Zu intensiv ins Training einsteigen

Bravo! Die Absicht, sich mehr zu bewegen und etwas für die Gesundheit zu tun, ist vorbildlich. Neueinsteiger sollten sich aber zuerst an ihre Sportart herantasten und langsam aufbauen. Das gilt für Yoga genauso wie fürs Joggen.

Einseitig trainieren

Ganzheitlichkeit heisst die Empfehlung. Unser Rücken braucht Kraft, Ausdauer und Beweglichkeit. Denn wer zum Beispiel nur viel Yoga macht, mag überbeweglich sein, aber wenig Stabilität haben. Wer nur viel Kraft trainiert, kann mit harten, verspannen Muskeln zu kämpfen haben. Es braucht die Kombination.

Im Stress sein

Bei Stress und psychischer Belastung verspannen sich die Muskeln rund um die Wirbelsäule. Dauert der Zustand an, kann das in Folge chronische Rückenschmerzen auslösen. Um Stress vorzubeugen und abzubauen, sollte man Pausen im Alltag einbauen und sich Entspannungstechniken aneignen.

Zähneknirschen

Tatsächlich, Zähneknirschen oder Probleme mit dem Kauapparat können Nackenverspannungen auslösen. Besser einen Besuch beim Zahnarzt einplanen.
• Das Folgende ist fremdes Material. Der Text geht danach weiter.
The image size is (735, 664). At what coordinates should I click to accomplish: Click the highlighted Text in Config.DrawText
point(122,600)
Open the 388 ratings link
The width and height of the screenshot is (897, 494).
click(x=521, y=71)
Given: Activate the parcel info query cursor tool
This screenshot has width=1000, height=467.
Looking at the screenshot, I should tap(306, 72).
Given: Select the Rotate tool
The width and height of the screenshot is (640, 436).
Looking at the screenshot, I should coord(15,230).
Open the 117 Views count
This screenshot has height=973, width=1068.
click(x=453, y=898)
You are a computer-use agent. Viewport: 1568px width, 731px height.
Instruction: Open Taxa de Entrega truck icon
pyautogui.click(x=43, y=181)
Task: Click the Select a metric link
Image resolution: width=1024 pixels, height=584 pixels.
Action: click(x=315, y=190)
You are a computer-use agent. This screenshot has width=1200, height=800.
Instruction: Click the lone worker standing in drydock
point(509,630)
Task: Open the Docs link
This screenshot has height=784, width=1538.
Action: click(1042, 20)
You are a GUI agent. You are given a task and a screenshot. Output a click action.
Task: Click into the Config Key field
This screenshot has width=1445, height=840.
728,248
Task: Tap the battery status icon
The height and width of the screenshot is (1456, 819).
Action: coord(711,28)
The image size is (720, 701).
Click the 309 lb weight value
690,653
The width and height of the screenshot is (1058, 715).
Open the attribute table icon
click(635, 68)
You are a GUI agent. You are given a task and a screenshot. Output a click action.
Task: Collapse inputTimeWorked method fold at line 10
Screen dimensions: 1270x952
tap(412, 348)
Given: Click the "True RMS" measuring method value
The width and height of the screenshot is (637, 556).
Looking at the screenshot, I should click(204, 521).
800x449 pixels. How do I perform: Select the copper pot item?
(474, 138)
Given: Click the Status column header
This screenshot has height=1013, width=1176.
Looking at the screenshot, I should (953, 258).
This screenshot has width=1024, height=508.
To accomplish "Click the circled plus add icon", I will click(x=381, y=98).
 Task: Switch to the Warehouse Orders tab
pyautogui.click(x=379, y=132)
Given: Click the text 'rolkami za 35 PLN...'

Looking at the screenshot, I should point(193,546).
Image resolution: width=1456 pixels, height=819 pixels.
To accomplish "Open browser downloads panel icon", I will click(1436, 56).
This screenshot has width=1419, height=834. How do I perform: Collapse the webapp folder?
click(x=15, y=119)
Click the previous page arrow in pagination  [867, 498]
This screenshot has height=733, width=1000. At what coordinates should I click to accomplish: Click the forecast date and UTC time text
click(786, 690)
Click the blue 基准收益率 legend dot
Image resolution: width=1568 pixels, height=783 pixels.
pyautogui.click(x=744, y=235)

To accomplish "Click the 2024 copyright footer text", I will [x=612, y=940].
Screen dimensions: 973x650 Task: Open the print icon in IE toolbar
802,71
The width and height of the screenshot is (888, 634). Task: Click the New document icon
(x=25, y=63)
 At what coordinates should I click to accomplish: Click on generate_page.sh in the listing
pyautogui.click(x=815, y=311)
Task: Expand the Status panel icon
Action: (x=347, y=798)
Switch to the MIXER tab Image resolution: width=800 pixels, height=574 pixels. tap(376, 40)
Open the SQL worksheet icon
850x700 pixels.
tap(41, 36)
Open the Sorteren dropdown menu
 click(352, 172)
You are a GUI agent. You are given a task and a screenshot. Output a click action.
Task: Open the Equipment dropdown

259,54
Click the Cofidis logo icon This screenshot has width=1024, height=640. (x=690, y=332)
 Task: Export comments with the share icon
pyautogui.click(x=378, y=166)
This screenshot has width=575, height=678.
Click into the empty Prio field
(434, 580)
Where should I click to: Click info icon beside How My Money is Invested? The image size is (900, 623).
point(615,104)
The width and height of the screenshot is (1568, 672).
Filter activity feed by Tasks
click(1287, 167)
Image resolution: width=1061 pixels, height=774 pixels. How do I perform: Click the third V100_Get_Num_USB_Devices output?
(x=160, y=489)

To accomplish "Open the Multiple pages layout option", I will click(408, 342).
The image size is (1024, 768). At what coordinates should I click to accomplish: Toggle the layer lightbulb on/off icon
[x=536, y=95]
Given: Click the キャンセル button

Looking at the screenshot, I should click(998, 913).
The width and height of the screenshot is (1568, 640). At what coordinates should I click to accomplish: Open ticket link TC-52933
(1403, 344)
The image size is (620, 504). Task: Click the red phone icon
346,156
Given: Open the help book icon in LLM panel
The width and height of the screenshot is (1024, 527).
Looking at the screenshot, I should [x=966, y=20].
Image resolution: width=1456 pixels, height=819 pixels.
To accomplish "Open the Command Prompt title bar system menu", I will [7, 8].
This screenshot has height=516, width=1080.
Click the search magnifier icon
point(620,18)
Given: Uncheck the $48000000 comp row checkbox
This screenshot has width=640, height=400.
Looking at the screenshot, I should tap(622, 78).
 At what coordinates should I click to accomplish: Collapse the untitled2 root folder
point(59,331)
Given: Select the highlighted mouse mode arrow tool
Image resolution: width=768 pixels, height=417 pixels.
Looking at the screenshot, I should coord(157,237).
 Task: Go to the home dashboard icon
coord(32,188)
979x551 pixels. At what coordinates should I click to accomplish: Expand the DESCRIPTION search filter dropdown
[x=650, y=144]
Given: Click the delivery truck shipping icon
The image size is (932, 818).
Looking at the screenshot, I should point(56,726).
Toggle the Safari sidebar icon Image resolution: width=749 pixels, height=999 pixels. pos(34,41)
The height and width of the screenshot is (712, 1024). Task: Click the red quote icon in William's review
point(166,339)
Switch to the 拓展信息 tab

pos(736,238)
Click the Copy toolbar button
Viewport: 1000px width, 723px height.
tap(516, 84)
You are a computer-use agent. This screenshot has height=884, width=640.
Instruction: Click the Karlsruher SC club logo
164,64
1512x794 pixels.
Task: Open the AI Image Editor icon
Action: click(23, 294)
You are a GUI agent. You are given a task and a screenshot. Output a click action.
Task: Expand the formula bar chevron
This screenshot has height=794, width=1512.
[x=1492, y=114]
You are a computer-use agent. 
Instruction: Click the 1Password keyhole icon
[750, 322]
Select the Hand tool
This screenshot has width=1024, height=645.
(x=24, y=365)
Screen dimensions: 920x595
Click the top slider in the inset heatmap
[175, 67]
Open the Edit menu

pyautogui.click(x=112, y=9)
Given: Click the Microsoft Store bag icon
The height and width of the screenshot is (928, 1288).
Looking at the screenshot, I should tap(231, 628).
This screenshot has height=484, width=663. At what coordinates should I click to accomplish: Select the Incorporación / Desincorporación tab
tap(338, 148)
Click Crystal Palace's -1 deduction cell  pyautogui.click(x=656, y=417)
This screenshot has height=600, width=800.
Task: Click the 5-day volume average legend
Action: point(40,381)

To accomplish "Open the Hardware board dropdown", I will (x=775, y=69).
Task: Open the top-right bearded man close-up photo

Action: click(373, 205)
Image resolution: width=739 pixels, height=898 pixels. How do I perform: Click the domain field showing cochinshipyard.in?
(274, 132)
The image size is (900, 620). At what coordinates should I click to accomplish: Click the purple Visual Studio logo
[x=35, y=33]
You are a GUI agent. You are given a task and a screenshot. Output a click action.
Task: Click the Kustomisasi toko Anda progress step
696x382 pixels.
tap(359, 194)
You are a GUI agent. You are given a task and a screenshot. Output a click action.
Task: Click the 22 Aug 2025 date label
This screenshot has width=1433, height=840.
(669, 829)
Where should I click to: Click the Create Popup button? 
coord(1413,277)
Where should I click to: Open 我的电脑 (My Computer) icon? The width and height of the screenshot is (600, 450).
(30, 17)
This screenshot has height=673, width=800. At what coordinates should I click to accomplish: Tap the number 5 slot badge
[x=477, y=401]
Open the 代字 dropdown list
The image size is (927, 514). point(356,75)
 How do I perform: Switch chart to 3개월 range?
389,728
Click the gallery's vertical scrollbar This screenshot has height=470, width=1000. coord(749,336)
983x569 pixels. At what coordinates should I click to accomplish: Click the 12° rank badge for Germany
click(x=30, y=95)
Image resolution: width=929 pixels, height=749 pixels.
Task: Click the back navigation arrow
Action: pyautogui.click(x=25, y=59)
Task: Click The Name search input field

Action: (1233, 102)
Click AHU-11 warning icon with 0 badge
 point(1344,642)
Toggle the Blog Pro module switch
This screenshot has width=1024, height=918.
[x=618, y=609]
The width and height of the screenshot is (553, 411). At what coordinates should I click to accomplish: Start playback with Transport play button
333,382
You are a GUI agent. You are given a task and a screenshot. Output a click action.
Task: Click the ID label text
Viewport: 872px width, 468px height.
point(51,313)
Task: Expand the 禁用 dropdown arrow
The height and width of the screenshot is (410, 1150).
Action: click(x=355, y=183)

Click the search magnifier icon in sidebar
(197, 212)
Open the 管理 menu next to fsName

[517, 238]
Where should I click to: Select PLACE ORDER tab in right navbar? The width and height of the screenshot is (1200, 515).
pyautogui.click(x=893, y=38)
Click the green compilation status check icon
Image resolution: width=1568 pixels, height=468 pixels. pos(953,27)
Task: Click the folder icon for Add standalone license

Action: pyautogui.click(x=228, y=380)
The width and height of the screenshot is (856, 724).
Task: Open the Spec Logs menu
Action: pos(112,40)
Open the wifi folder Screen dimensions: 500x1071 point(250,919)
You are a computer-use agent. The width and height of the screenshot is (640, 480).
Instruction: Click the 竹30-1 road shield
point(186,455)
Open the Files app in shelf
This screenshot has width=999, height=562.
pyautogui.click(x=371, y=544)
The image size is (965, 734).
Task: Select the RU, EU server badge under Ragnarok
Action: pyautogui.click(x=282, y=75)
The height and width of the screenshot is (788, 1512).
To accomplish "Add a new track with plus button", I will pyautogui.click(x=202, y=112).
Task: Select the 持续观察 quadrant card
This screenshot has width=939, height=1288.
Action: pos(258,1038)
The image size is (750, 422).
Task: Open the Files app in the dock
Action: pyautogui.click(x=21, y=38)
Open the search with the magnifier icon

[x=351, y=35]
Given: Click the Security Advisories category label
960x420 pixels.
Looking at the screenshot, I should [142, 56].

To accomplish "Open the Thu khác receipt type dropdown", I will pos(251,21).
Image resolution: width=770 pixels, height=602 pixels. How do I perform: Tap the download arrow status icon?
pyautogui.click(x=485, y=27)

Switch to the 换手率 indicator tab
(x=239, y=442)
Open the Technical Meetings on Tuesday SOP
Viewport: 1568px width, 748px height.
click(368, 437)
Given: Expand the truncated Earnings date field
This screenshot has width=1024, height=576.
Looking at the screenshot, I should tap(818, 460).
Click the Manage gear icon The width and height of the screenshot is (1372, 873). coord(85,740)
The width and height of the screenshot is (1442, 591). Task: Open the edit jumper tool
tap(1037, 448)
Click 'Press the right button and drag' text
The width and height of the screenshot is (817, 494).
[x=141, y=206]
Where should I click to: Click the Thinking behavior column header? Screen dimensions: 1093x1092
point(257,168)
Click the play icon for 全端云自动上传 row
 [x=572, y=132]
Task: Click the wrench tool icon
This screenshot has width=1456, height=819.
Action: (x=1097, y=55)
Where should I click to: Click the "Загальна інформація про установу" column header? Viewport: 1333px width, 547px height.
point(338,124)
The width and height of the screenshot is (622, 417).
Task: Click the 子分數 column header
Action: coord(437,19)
Dünne Sohlen oder hohe Absätze tragen

Zur Abwechslung superflache Schuhe ohne Dämpfung oder High Heels tragen, das geht in Ordnung. Aber bitte nicht ständig. Denn bei dünnen Sohlen kann es auf hartem Boden zu Schlägen am Rücken kommen. Und bei High Heels tendiert man zum Hohlkreuz. Diese Fehlhaltung kann dem Rücken auf Dauer Schmerzen und Schaden zufügen.